First, let's break this big problem into two smaller, easier parts. We'll simplify the first big fraction and then the second big fraction.

**Part 1: Simplify the first fraction: $\left(\frac{9x^{3}+6x^{2}}{3x}\right)$**
This is like sharing!

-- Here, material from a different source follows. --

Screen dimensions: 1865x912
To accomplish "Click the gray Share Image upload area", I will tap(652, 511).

We have to divide each part on the top by $3x$.
* For the first bit: $\frac{9x^{3}}{3x}$
* Numbers first: $9 \div 3 = 3$.
* Variables next: $x^3$ means $x \cdot x \cdot x$. When you divide by $x$, one of the $x$'s cancels out, leaving $x \cdot x$, which is $x^2$.
* So, $\frac{9x^{3}}{3x} = 3x^2$.
* For the second bit: $\frac{6x^{2}}{3x}$
* Numbers first: $6 \div 3 = 2$.
* Variables next: $x^2$ means $x \cdot x$. When you divide by $x$, one of the $x$'s cancels out, leaving just $x$.
* So, $\frac{6x^{2}}{3x} = 2x$.
Putting these together, the first simplified part is $3x^2 + 2x$.

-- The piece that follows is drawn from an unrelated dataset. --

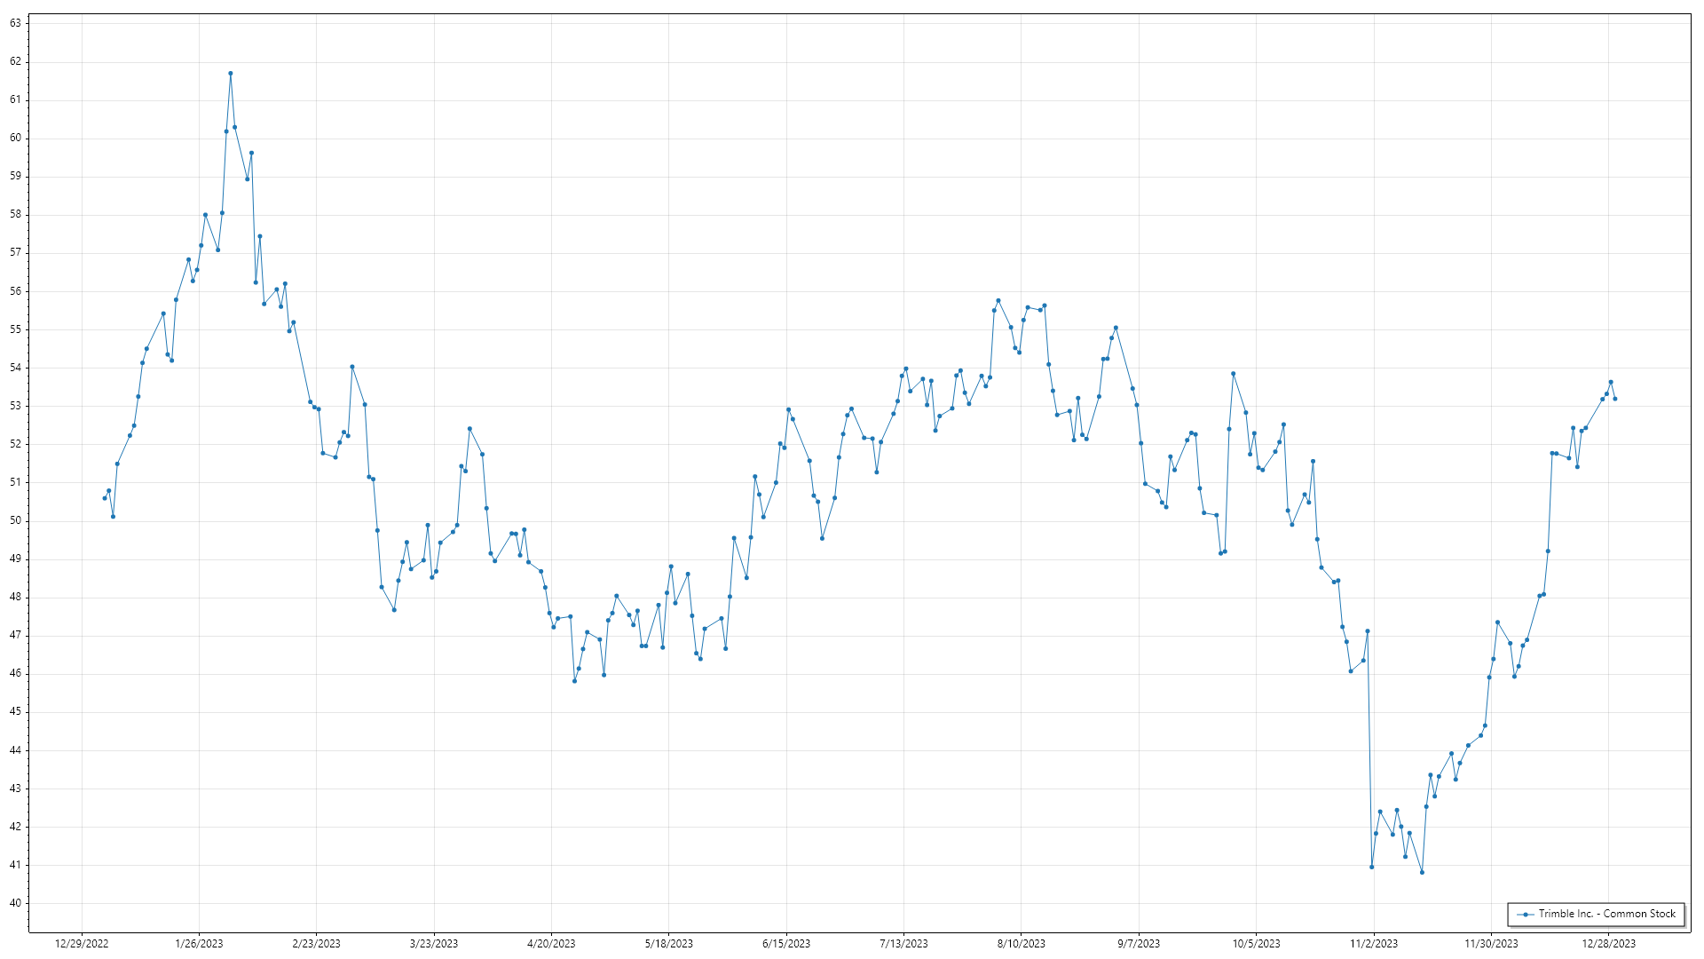Click the 63 label on the y-axis

pyautogui.click(x=15, y=23)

**Part 2: Simplify the second fraction: $\left(\frac{12x^{2}y^{2}-4xy^{2}}{2xy^{2}}\right)$**
Again, we divide each part on the top by $2xy^2$.
* For the first bit: $\frac{12x^{2}y^{2}}{2xy^{2}}$
* Numbers first: $12 \div 2 = 6$.
* Variables (x's): $x^2$ divided by $x$ means $x \cdot x$ divided by $x$, leaving just $x$.
* Variables (y's): $y^2$ divided by $y^2$ means they cancel each other out completely, leaving 1 (you can think of it as $y^0$).
* So, $\frac{12x^{2}y^{2}}{2xy^{2}} = 6x$.
* For the second bit: $\frac{4xy^{2}}{2xy^{2}}$
* Numbers first: $4 \div 2 = 2$.
* Variables (x's): $x$ divided by $x$ means they cancel out, leaving 1.
* Variables (y's): $y^2$ divided by $y^2$ means they cancel out, leaving 1.
* So, $\frac{4xy^{2}}{2xy^{2}} = 2 \cdot 1 \cdot 1 = 2$.
Putting these together, the second simplified part is $6x - 2$.

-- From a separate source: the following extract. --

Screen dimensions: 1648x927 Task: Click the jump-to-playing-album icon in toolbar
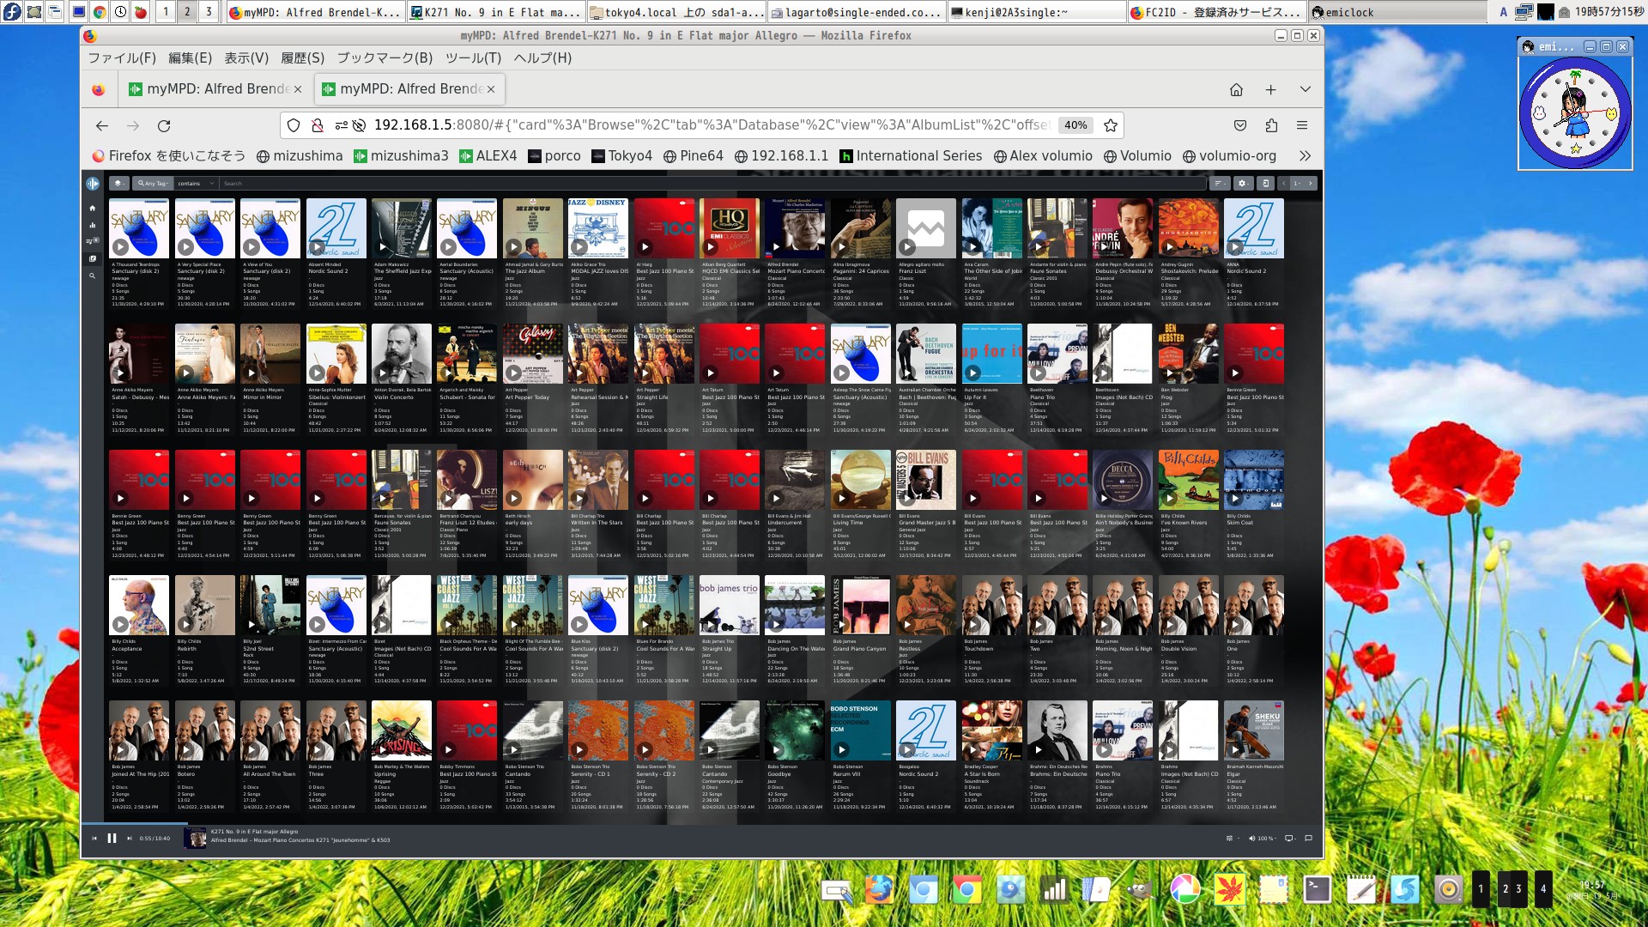click(x=1265, y=184)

**Combine the simplified parts**
Now we have $(3x^2 + 2x) - (6x - 2)$.
That minus sign in the middle is super important! It changes the sign of *everything* inside the second parenthesis.
So, $3x^2 + 2x - 6x + 2$.

**Tidy up! Combine the "like terms"**
Look for parts that have the same variables with the same powers.
We have $2x$ and $-6x$. These are both "x" terms.
$2x - 6x = -4x$.
So, the whole expression becomes $3x^2 - 4x + 2$.

That's it! We broke it down, simplified each piece, and then put them back together.